La BBC a choisi de renouveler la série pour une deuxième saison. On est curieux de voir ce que cela donne, et en même temps, un petit peu inquiet : l’intrigue semblait complète après cinq épisodes. Que peut bien donner la suite de Doctor Foster ? C’est à Mike Barlett de répondre, mais quoi qu’il en soit, la mini-série constituée par cette première saison mérite le détour pour sa description acérée et juste d’un couple qui se déchire. Parfois, l’originalité n’est pas nécessaire et une exécution parfaite suffit largement, Doctor Foster l’a bien prouvé.


Doctor Foster, saison 2

(3 février 2018)

La première saison de Doctor Foster se concentrait sur l’enquête d’une femme trompée par son mari. Après cela, la série devait nécessairement partir vers d’autres horizons et l’ultime épisode de la saison donnait en fait le ton : après l’enquête, le temps de la vengeance est venu. Mike Barlett poursuit son travail avec une suite qui ne cherche pas davantage l’originalité, mais qui est toujours d’une précision remarquable. La saison 2 se déroule deux ans après la précédente et elle reprend alors que Gemma commençait à trouver une nouvelle vie sans Simon. Ses efforts sont ruinés quand son ex-mari revient dans la petite ville fictive où se déroule Doctor Foster et entreprend de détruire son ancienne femme tout en récupérant leur fils. Cette suite ne dure que cinq épisodes, mais ils sont tous si intenses qu’on pourrait croire qu’elle en fait le double. Toujours aussi précise sur la construction des personnages, c’est une franche réussite et on espère qu’elle bénéficiera d’une suite, même si rien n’est prévu à ce stade.
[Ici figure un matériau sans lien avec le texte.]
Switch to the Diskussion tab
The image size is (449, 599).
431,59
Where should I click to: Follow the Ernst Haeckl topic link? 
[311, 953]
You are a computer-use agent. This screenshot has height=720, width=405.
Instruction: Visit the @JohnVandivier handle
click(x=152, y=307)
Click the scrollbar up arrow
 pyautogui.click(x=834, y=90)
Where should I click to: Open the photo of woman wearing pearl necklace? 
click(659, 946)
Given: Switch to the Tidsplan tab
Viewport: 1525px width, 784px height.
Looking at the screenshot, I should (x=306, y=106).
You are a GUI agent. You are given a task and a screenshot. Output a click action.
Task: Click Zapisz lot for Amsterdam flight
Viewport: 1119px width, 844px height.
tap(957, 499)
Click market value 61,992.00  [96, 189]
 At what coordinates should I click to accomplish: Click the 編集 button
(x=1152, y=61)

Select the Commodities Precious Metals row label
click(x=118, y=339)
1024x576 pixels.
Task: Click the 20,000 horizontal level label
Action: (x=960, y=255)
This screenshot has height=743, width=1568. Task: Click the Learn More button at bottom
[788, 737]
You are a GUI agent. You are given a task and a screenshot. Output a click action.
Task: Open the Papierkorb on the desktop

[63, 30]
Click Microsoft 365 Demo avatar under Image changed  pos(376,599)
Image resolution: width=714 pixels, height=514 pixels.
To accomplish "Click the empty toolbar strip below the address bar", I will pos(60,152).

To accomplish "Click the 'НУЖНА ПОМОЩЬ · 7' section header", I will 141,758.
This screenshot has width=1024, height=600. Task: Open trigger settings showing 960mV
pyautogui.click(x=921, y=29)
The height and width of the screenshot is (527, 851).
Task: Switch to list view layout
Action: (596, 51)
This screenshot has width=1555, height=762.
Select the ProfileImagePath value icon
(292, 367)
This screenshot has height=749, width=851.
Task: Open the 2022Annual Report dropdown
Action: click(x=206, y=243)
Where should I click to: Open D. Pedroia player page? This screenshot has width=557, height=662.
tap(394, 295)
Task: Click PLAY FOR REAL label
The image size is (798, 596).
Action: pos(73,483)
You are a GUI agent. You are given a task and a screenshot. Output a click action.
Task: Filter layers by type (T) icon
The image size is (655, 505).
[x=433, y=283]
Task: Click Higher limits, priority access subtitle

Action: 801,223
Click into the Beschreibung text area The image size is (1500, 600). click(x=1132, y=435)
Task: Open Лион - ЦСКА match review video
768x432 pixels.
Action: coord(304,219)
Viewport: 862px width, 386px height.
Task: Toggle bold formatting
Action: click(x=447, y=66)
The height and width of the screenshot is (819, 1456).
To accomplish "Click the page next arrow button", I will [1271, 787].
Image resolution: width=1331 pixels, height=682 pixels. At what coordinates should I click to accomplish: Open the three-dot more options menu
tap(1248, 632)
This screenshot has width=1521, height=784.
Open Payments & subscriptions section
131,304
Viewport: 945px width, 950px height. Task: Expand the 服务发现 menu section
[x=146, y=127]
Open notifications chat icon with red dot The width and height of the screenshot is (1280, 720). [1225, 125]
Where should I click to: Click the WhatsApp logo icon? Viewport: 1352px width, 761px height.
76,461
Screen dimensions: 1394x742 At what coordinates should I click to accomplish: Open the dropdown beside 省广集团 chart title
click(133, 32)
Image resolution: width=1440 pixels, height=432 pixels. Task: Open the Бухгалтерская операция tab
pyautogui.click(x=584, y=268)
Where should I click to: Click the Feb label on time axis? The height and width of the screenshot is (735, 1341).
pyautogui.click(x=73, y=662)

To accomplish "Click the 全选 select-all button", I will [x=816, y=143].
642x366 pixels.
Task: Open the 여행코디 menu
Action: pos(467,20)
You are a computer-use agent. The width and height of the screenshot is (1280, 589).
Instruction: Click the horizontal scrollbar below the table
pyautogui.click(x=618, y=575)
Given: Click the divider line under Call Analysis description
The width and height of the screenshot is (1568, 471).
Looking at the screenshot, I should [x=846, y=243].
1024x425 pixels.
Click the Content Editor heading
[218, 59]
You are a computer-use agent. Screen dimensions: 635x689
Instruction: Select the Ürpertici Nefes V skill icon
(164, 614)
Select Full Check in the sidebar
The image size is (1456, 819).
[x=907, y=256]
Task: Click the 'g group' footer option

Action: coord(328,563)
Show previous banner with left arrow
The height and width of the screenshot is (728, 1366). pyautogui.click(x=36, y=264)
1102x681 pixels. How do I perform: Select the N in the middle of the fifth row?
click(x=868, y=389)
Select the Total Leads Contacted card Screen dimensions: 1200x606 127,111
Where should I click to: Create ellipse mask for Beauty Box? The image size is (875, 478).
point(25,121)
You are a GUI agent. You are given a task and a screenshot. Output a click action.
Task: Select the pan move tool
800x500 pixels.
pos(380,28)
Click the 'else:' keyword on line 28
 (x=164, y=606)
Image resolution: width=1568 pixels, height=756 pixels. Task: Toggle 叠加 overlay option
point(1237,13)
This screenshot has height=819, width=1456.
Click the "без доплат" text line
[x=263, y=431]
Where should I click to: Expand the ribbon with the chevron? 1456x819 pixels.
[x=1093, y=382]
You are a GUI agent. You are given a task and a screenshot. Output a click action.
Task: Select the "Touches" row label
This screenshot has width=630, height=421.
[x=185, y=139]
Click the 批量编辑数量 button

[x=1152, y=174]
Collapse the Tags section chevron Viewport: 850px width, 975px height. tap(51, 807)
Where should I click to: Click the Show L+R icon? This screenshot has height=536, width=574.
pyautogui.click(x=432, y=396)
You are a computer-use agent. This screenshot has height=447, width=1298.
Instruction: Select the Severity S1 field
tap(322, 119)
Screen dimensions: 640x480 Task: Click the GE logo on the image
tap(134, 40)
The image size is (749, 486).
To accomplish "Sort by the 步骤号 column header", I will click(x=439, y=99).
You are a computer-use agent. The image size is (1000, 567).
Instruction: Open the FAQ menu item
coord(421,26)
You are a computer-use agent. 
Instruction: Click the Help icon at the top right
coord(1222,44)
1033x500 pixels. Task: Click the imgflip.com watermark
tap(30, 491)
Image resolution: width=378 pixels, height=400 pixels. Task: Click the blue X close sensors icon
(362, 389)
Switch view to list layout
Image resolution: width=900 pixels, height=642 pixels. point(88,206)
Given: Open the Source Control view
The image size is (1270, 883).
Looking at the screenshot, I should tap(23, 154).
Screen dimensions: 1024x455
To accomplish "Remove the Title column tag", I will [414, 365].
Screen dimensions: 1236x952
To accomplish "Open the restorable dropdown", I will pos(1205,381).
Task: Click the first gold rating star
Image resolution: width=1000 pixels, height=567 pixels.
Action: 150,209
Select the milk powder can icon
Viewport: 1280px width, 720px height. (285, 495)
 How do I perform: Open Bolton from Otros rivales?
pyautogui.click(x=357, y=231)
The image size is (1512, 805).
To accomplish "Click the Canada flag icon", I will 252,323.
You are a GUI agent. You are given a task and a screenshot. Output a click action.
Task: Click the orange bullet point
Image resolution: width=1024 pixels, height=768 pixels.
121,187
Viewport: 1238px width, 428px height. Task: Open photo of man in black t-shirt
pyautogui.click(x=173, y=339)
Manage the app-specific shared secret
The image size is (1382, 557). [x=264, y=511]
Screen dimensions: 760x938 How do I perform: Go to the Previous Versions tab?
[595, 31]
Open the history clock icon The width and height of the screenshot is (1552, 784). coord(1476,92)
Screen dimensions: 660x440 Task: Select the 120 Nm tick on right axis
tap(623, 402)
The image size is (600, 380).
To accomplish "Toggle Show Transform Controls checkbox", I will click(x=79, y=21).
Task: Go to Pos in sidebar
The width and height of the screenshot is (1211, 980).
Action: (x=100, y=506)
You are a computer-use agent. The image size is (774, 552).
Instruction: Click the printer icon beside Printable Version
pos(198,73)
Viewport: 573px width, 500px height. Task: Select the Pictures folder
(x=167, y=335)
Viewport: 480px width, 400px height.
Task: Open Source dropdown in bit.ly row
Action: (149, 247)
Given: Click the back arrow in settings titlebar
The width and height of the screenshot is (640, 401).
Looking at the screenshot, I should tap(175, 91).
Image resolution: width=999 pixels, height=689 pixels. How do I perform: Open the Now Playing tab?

Quand Simon revient en ville après deux ans passés à Londres, il a la ferme intention d’écraser son ex-femme de tout le poids de sa réussite. Il s’installe avec sa nouvelle femme plus jeune et leur petite fille dans une immense maison luxueuse et il envoie à tous ses anciens amis une invitation pour célébrer son mariage et ses succès. Sans attendre, Doctor Foster impose ce thème de la vengeance quand l’ex-mari annonce à Gemma qu’elle partira très rapidement, seule, pour refaire sa vie ailleurs. Le ton monte très vite et Tom, coincé entre les deux parents, en fait vite les frais. Naturellement, cette attention constante de Simon pour celle qui a partagé sa vie durant quinze ans cache une attirance toujours marquée et comme on le disait déjà pour la première saison, le scénario de cette série ne cherche jamais l’originalité à tout prix. On devine assez vite ce qui va se dérouler dans cette saison, même si l’ultime épisode construit à nouveau en bouquet final réserve quelques surprises. Mais cet aspect attendu n’est pas gênant, bien au contraire, c’est même la force de la série créée pour la chaîne BBC. La preuve en est que ces surprises, dans le dernier épisode, ne sont manifestement pas aussi bien maîtrisées et sonnent un petit peu fausses.

Pas de quoi gâcher le plaisir de l’ensemble toutefois, et Doctor Foster confirme son statut d’excellente série. Les acteurs sont tous impeccables, avec à nouveau une mention spéciale pour Suranne Jones dans le rôle principal, même si Bertie Carvel dans celui de Simon est excellent également, et Tom Taylor dans le rôle du fils est bien plus intéressant dans cette saison. Les cinq nouveaux épisodes proposés par Mike Barlett sont extrêmement puissants, parfois à la limite du déplaisant, ce qui est un signe de réussite. Doctor Foster ne paie pas de mine à la lecture de son synopsis, mais on aurait tort de s’y arrêter : c’est une vraie réussite.